This blog is talking about three different characterizations of the corners of a polyhedron, say ${ P }$, and then show that all three characterizations are equivalent.
Extreme Points
Definition: An extreme point of a polyhedron ${ P }$ is a vector ${ \bar{x} \in P }$ such that one cannot find two vectors ${ \bar{y}, \bar{z} \in P }$ both different from ${ \bar{x} }$ and a scalar ${ \lambda \in [0,1] }$ such that ${ \bar{x} = (1-\lambda)\bar{y} + \lambda \bar{z} }$.
Vertices
Definition: A vector ${ \bar{x} \in P }$ is a vertex of the polyhedron ${ P }$ if there exists some vector ${ \bar{c} }$ such that ${ \bar{c}^ \top \bar{x} < \bar{c}^\top \bar{y} }$ for all ${ \bar{y} \in P, \bar{y} \neq \bar{x} }$
From ${ \bar{c}^ \top \bar{x} < \bar{c}^\top \bar{y} }$, we have ${ \bar{c}^\top (\bar{y} - \bar{x}) > 0 }$. That means the angle between the vectors ${ \bar{c} }$ and ${ \bar{y} - \bar{x} }$ is less than ${ 90 ^\circ }$, for all ${ \bar{y} \in P, \bar{y} \neq \bar{x} }$.

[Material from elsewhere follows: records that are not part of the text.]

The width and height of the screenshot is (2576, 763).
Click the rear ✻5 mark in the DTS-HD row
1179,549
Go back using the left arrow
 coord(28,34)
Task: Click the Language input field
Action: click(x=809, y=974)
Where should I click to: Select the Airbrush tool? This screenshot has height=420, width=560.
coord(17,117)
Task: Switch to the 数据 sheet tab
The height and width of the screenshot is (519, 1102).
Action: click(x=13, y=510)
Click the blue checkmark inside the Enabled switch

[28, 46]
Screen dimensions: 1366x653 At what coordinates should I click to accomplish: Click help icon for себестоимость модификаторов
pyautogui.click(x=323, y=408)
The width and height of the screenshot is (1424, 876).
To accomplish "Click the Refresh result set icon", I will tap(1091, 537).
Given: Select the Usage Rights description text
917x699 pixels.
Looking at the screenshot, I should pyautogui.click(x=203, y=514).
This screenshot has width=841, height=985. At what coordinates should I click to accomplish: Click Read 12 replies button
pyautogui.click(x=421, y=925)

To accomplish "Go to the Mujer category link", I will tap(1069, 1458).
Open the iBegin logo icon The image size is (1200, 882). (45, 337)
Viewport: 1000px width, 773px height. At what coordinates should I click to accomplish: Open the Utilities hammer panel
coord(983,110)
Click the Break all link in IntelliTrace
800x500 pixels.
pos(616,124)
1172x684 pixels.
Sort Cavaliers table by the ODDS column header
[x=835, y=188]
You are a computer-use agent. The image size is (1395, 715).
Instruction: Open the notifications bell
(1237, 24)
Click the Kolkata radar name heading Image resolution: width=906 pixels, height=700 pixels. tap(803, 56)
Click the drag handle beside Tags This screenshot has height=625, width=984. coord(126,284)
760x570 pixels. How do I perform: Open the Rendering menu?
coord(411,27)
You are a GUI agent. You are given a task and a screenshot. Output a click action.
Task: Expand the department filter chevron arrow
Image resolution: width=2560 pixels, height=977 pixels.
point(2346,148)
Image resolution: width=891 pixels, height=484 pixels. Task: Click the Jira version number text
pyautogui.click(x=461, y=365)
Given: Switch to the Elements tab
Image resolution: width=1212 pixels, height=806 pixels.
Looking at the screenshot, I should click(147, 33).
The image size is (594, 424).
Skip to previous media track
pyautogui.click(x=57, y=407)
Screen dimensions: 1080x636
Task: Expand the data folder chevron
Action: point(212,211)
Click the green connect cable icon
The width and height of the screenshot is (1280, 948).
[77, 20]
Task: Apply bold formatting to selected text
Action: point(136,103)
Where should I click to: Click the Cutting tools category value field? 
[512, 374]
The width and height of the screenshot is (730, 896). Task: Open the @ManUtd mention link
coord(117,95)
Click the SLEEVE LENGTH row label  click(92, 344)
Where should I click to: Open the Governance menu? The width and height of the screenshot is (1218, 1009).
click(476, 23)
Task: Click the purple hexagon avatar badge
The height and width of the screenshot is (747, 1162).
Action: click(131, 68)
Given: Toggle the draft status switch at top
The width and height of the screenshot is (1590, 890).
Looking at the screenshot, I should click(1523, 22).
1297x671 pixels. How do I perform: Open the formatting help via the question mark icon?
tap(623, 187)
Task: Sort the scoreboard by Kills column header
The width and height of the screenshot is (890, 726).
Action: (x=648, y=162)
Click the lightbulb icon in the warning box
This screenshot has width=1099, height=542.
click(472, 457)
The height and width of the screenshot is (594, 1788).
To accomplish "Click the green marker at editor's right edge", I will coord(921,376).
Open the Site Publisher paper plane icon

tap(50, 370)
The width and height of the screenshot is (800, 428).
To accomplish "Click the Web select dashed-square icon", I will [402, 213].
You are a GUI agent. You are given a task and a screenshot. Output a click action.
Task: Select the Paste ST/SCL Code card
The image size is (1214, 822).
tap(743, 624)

Hence, the polyhedron is fully containd in a halfspace of ${ \mathbb{R}^n }$. And the halfspace takes halfplane ${ \{\bar{y}\in \mathbb{R}^n | \bar{c}^\top \bar{y} = \bar{c}^\top \bar{x}\} }$ as boundary and ${ \bar{x} }$ is the only point of ${ P }$ belonging to that hyperplane.
In other words, ${ \bar{x} }$ is a vertex of ${ P}$ if and only if ${ P }$ is on one side of a hyperplane which meets ${ P }$ only at the point ${ \bar{x} }$
Basic Feasible Solution
Active constraints
Consider a polyhedron ${ P \in \mathbb{R}^n }$ defined by a family of linear equality and inequality constraints:
Definition: If a vector ${ \bar{x}^* }$ statisfies ${ \bar{a_i}^\top \bar{x}^* = b_i }$ for some ${ i \in L, E }$ or ${ G }$, we say that corresponding constraint is active or binding at ${ \bar{x}^* }$.
* When do the constraints active at a point charaterize that point uniquely?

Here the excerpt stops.